_QUESTIONS TO ANSWER_
(A) According to the orchid light text, what light intensity should Phalaenopsis orchids receive, and for about how many hours per day?
(B) Carry on the orchid light text from its last sentence.

_QUOTED PASSAGE_
A lux meter is especially important if you have a lot of orchids or you’re growing orchids commercially and you can’t afford your orchids turning up sickly.
A lux meter will give you a precise measure and will help you pick out the ideal position for your orchids, so that they’re right in the light intensity sweet spot they need to be in.
What’s the lux amount ideal for orchids? Phalaenopsis orchids should be exposed to a light intensity that ranges from 10700 to 16000 lux for around 8 hours per day.
In this range, your orchids won’t suffer any damage from the sun nor will they go without light that’s essential for their healthy development.
Between exposing your orchid to excessive sunlight or keeping it in low light conditions, the former is more damaging to the plant, since orchids have adapted to lower light conditions.
Whether you’re using the hand-shadow method or a high-accuracy lux meter, the important thing is to find a location that works best for your orchid and keep an eye on any changes that may occur because of light conditions.
Orchid Light Requirements FAQs
Here is some other information on orchid light intensity and light exposure requirements that you may not know about:
Can I keep my orchids outside?
If the weather in your area is gentle enough for your orchids, yes, you can keep them outside, but avoid direct sun exposure. Find a location with either filtered light or where your orchids can be shielded from direct sunlight.
Why are my orchids leaves turning yellow?
One reason why you may notice yellow leaves and brown spots on your orchids is excessive sunlight. But too much sunlight isn’t the only reason why leaves can turn yellow on your orchid plants.
Other reasons include exposure to extreme temperatures, too much water, water quality issues, especially hard water issues and chemical disinfectants, fungal or bacterial infections, and nutritional deficiencies or fertilizing issues (overfertilization).

(Records excerpted from a collection)
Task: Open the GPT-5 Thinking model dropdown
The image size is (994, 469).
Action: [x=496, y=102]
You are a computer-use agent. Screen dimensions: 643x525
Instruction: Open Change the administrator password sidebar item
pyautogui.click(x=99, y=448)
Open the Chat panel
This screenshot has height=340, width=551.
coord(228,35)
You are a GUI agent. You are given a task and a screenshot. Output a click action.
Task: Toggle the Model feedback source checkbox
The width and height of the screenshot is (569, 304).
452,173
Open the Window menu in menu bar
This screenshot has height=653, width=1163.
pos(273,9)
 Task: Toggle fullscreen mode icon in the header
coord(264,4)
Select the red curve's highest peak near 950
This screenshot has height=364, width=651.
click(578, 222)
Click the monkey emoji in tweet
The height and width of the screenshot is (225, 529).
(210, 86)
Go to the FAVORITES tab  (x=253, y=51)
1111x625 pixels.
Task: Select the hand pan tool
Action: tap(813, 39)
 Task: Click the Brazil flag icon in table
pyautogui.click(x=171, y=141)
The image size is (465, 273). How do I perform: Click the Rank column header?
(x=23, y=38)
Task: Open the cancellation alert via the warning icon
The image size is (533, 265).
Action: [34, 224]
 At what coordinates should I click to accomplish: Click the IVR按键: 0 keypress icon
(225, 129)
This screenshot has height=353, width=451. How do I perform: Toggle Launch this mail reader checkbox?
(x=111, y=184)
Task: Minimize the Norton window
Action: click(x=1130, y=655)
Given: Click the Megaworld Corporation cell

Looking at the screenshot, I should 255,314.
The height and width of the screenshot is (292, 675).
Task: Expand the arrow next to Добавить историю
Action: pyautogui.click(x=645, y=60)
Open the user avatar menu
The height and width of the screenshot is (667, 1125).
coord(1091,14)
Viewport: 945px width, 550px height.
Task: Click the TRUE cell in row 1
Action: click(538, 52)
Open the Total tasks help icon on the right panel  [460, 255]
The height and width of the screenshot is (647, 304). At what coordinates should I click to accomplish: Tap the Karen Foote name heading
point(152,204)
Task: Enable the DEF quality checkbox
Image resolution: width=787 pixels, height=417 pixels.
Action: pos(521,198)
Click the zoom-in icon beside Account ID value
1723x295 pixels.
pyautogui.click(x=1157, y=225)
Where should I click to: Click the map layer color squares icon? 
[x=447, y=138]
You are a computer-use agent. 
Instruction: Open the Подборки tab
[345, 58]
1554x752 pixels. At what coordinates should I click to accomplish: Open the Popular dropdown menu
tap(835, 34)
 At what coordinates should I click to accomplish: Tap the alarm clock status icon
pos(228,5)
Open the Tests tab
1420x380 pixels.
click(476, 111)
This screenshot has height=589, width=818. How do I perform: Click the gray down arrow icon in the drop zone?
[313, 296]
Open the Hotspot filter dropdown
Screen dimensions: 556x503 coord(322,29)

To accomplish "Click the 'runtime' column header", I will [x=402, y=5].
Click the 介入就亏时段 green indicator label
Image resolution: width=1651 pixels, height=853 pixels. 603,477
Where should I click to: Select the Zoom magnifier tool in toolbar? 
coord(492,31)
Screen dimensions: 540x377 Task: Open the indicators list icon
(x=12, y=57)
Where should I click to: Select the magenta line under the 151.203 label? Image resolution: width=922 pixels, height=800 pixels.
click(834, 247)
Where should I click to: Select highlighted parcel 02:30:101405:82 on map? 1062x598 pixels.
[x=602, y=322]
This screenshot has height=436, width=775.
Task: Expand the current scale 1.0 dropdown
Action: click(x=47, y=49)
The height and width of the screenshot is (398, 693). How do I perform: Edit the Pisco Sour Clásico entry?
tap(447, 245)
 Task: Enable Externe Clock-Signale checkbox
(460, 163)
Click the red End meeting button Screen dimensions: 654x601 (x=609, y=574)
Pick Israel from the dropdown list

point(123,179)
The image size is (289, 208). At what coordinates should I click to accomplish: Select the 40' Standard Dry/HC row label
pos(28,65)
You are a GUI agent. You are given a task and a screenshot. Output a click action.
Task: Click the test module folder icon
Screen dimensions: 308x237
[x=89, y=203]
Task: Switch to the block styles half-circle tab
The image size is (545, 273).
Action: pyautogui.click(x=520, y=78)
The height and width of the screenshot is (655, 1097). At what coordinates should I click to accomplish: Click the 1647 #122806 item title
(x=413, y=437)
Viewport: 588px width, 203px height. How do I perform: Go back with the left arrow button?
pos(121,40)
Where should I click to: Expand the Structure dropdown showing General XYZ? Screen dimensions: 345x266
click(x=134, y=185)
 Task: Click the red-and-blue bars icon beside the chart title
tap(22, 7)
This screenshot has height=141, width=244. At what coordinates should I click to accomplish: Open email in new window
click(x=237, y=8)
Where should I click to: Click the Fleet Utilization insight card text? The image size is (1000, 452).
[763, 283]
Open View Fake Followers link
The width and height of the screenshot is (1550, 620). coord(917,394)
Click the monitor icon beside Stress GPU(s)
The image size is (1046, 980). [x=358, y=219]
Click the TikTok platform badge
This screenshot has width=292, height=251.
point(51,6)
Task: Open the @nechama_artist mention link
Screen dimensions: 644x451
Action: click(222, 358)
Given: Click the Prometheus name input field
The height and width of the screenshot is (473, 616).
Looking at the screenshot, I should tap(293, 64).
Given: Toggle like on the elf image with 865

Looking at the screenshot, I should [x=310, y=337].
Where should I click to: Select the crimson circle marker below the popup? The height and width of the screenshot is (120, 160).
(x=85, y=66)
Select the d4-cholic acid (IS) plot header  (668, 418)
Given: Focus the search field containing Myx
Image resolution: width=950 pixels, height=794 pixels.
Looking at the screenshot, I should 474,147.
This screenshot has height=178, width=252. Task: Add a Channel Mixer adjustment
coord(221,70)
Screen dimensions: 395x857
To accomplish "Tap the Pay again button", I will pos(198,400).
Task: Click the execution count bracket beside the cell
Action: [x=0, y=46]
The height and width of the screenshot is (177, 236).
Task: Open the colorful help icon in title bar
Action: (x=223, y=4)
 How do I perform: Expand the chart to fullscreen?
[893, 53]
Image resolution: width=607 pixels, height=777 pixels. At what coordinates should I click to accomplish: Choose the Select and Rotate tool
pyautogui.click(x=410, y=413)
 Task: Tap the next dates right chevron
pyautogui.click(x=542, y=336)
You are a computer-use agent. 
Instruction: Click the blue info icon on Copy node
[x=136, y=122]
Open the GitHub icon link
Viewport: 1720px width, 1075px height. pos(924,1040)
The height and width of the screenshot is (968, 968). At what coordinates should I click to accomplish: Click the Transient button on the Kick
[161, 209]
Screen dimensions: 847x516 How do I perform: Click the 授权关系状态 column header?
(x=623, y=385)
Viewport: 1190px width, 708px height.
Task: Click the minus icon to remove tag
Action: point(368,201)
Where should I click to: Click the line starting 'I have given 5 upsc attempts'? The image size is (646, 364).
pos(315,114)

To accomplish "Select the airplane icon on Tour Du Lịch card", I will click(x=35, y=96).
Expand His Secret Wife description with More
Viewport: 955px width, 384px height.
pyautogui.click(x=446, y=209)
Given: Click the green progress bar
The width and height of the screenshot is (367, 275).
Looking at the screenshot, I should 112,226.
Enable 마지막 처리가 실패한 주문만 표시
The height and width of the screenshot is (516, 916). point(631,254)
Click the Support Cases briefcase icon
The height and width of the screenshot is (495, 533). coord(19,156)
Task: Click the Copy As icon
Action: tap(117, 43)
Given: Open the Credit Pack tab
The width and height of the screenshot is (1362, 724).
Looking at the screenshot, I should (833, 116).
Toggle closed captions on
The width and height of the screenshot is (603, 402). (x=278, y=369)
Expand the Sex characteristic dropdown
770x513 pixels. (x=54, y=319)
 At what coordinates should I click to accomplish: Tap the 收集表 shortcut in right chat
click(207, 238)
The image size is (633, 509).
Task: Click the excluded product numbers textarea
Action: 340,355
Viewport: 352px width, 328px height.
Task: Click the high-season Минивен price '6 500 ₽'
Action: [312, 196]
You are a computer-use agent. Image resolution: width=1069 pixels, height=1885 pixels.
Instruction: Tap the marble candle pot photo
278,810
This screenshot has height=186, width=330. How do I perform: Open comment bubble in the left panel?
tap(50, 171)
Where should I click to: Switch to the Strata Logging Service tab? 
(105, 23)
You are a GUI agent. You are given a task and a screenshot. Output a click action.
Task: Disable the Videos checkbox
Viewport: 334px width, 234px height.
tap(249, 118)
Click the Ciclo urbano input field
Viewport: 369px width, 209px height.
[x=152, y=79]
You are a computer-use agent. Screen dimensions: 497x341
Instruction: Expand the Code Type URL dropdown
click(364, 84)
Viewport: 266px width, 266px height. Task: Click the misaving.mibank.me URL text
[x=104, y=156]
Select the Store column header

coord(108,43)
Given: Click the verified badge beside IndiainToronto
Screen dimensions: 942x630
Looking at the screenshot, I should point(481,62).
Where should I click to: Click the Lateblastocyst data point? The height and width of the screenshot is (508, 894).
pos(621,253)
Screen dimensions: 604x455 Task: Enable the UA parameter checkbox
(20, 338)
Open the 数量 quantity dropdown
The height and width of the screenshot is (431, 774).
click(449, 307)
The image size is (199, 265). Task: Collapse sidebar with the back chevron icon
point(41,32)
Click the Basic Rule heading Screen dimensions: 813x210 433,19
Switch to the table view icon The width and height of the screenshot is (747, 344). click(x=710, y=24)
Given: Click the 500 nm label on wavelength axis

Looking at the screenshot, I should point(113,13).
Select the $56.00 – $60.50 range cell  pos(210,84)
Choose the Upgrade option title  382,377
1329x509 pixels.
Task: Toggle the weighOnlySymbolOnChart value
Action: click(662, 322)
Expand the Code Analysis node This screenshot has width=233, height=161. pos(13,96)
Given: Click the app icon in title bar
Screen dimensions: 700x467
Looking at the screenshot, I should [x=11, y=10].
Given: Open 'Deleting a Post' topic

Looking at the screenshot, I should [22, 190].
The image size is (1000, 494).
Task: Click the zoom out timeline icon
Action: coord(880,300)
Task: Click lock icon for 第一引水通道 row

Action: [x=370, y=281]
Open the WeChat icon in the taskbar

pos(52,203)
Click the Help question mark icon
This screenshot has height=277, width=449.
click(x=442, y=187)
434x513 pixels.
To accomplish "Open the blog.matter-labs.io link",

_SOLVED PROBLEMS_
(A) From 10700 to 16000 lux for around 8 hours per day.

(B)
It’s important to rule out all other causes before you make the decision to change the position of your orchid, especially that many things can cause leaves to turn yellow.
Once you’ve ruled out everything else or your lux meter returns results that exceed the recommended light intensity for orchids, you should change its location.
How to get my orchids to rebloom?
One of the reasons why your orchid stopped reblooming is lack of enough light. But it’s often difficult to tell when your orchid is getting too little light, because the leaves of the plant otherwise look healthy. Even so, the plant is having difficulties and stops producing blooms.
However, one sign of too little light is that they develop much darker leaves than usual, which is something that the untrained eye might not spot. Here too a lux meter can give you some valuable insight.
Your orchid may stop flowering for other reasons too, and chief among these reasons is a lack of contrast between daytime and nighttime temperatures. To induce blooming, night temperature should be around 55 °F.
Can orchids grow under artificial light?
Although I prefer natural light, orchids do fare well under grow lights as well. Make sure to pick LED or fluorescent lights that will have a lux output within the range recommended for orchids (around 11000 to 16000 lux).
Do orchids need transparent pots?
If you can, do keep your orchids in a transparent pot. As epiphytic plants, their roots are exposed to sunlight and have evolved to produce chlorophyll. That said, orchids can thrive even in pots that aren’t transparent, provided that the leaves are getting enough sunlight.
If it’s your first time caring for phalaenopsis orchids, you may be a bit overwhelmed by the amount of information I’ve covered relating to the light requirements of orchids.
You’re also probably wondering where to keep your orchid now. You can pick an east or west facing window, and start from there.
Monitor the health of your orchid for a couple of weeks and see how it fares. If it’s doing just fine, there’s no reason to stress about lighting conditions any further.
If you notice leaves turning yellow, tips getting burned or brown spots appearing, you will need to further examine your plant to before you can determine that they’re caused by excessive light.